Integrated profiling uncovers prognostic, immunological, and pharmacogenomic features of ferroptosis in triple-negative breast cancer
Objective:
Ferroptosis is a regulated, iron-dependent form of cell death driven by the accumulation of lipid peroxides on cell membranes. However, its role in triple-negative breast cancer (TNBC)—the most aggressive breast cancer subtype—remains largely uncharacterized.
Methods:
Three independent TNBC cohorts (TCGA-TNBC, GSE58812, and METABRIC) were analyzed. Consensus molecular subtyping was performed based on prognostic ferroptosis-related genes. Key genes associated with ferroptosis subtypes were identified using weighted gene co-expression network analysis (WGCNA), and a ferroptosis-related risk score was developed via the LASSO regression model. This scoring system was evaluated for its prognostic value, immune landscape, regulatory mechanisms, therapeutic response, and potential drug candidates.
Results:
Three distinct ferroptosis-related molecular subtypes were identified in TNBC, each exhibiting unique prognostic and immunological characteristics.
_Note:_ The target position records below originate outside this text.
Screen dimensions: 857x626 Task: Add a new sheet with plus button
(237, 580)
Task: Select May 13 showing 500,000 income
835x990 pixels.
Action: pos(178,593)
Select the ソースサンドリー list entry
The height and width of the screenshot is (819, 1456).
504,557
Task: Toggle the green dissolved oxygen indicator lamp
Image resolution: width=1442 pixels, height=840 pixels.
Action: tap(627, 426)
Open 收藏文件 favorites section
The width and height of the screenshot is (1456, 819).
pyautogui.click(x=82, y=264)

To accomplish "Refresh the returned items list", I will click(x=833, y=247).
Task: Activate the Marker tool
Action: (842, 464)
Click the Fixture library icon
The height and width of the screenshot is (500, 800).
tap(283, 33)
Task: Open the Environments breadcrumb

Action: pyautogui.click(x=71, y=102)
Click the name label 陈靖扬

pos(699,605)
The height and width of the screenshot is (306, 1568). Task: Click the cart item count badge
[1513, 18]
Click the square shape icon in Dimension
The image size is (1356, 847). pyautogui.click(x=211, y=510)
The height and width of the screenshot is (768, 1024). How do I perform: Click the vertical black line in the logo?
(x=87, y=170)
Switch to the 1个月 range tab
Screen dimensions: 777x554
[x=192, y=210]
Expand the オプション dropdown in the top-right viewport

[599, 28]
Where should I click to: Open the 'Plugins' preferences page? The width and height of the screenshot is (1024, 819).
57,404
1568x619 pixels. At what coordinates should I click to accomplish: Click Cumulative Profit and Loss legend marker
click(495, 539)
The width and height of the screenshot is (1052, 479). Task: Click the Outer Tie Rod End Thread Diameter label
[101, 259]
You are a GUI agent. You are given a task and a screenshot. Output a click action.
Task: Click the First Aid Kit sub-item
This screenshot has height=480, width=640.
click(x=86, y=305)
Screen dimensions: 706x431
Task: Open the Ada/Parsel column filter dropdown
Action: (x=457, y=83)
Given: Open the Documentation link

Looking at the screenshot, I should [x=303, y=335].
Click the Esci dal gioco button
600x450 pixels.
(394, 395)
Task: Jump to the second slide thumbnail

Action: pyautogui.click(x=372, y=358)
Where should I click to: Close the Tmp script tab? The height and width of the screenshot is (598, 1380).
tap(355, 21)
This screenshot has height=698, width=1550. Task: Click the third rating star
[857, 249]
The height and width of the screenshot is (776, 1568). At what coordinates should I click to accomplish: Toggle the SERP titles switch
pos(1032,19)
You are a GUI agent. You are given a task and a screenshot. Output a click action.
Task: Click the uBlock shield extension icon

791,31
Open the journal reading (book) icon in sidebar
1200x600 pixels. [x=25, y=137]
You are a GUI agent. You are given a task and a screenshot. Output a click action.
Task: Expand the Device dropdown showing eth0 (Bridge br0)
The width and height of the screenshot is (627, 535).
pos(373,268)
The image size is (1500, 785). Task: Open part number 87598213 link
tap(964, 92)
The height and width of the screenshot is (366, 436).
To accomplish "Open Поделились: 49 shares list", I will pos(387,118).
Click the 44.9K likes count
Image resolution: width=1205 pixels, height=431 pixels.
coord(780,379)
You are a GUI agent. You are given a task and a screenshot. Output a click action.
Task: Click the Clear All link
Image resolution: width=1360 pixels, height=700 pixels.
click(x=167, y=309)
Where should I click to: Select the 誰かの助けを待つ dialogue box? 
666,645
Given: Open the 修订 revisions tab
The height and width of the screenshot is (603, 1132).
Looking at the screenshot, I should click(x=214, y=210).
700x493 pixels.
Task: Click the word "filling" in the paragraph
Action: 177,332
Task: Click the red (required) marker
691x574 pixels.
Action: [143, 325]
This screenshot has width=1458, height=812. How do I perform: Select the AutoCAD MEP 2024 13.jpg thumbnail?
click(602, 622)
The derived ferroptosis risk score effectively stratified patients, with high-risk individuals showing significantly worse overall survival. This risk score was associated with both transcriptional and post-transcriptional regulatory features. High-risk patients demonstrated increased sensitivity to anti-PD-1 therapy and sunitinib, while low-risk patients showed greater responsiveness to cisplatin. The score also correlated with immune-related features across multiple cancer types. Drug prediction analyses identified candidate compounds—SNX-2112 and brefeldin A (CTRP-derived), as well as MEK162, PD-0325901, PD-318088, Ro-4987655, and SAR131675 (PRISM-derived)—as potential therapies for high-risk patients.
Conclusion:
These findings reveal key prognostic, immunological, and pharmacogenomic characteristics of ferroptosis in TNBC, supporting its potential as a novel therapeutic target RO4987655 in this challenging cancer subtype.